##### PROVIDED PASSAGE
Keep this secret to yourself – since I see no such sign
In any of these shaykhs in this town!12
Benighted in matters erotic, in his gravity the ascetic takes pride. The narrow-minded and vain nature of Ḥāfiẓ’s pretentious puritan bears comparison with Angelo, the over-strict de
puty of the state in Shakespeare’s Measure for Measure, the character of which is described as being ‘like a good thing being often read, grown sere and tedious’.13 A century later in English literature we again encounter this same archetypal zāhid, in the characters of Formalist and Hypocrisy in Pilgrim’s Progress by John Bunyan (1628–88). These two ‘gentlemen’, who were ‘born in the land of Vain-glory’, are reproached by Christian (hero of Bunyan’s allegory) for proceeding without God’s grace and mercy on the spiritual path, and berated for following ‘the rude workings of your fancies’. Formalist and Hypocrisy, who cannot grasp that by obedience to ‘laws and ordinances you will not be saved’, finally arrive at the foot of Mt Difficulty. But instead of taking the narrow way that lay up that hill – ‘the steep and high path’ that leads to Mt Sion – they took byways to the left and right of the hill, ways that culminated in Danger and Destruction, where both perished.14 Alluding to the Ascetic–Puritan’s benighted understanding of the realm of the Spirit, in the following verse Ḥāfiẓ delivers a sort of Persian Sufiesque reprise to Christian’s reproach to Formalist and Hypocrisy:
If the zealous puritan never found the way
To penetrate into Romance’s universe, it’s well –
He’s forgiven – since Love’s a business that hinges
On inculcation and tutelage.15
Exactly like those two other stock characters in Ḥāfiẓ’s repertoire, the Counsellor and the Shaykh,16 the zāhid, while extroverted in his formalist rites of piety, is full of censorious zeal, dogmatically railing at and cursing his fellow Muslims because they differ from him in ceremonies and phrases. Ḥāfiẓ pours scorn and ridicule on both of these formalist figures:
The counsellor spoke contemptuously to me;
He said: ‘Wine is forbidden, period.’ ‘I agree
With you,’ I said. ‘Also I don’t listen to every jackass.’
The angry shaykh said, ‘Go, don’t stay here.
##########
■ **GIVEN TASK A**
Name every character from Pilgrim's Progress that the passage on Ḥāfiẓ mentions.
##### DATASET RECORDS
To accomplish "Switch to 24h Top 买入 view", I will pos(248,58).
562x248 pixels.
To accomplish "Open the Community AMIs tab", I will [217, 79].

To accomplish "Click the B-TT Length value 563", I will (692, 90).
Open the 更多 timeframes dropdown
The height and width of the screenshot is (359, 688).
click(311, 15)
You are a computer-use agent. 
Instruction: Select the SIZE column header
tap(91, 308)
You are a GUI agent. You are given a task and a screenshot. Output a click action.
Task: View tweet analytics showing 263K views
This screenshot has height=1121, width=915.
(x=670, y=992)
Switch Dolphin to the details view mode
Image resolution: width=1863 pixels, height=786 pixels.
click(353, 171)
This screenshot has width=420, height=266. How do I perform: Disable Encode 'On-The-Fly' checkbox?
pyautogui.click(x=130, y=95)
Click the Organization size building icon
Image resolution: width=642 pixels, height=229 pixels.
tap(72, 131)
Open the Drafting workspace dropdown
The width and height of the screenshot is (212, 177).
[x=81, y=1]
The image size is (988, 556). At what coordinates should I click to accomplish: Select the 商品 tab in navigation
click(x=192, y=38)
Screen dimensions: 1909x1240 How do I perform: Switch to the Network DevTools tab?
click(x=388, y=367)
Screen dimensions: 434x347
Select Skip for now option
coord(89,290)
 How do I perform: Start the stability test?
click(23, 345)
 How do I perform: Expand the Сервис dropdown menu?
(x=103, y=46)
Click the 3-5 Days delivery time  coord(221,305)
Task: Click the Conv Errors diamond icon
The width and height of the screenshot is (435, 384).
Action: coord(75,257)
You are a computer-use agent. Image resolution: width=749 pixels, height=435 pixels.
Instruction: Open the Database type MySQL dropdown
##########
■ **GIVEN TASK B**
Rewrite the records, starting with the line containing "The image size" and going on through the end of the records, with "dropdown" swapped for "drop-down" and everything else left unchanged.

■ **EXERCISE RESULT A**
Formalist, Hypocrisy, Christian

■ **EXERCISE RESULT B**
The image size is (988, 556). At what coordinates should I click to accomplish: Select the 商品 tab in navigation
click(x=192, y=38)
Screen dimensions: 1909x1240 How do I perform: Switch to the Network DevTools tab?
click(x=388, y=367)
Screen dimensions: 434x347
Select Skip for now option
coord(89,290)
 How do I perform: Start the stability test?
click(23, 345)
 How do I perform: Expand the Сервис drop-down menu?
(x=103, y=46)
Click the 3-5 Days delivery time  coord(221,305)
Task: Click the Conv Errors diamond icon
The width and height of the screenshot is (435, 384).
Action: coord(75,257)
You are a computer-use agent. Image resolution: width=749 pixels, height=435 pixels.
Instruction: Open the Database type MySQL drop-down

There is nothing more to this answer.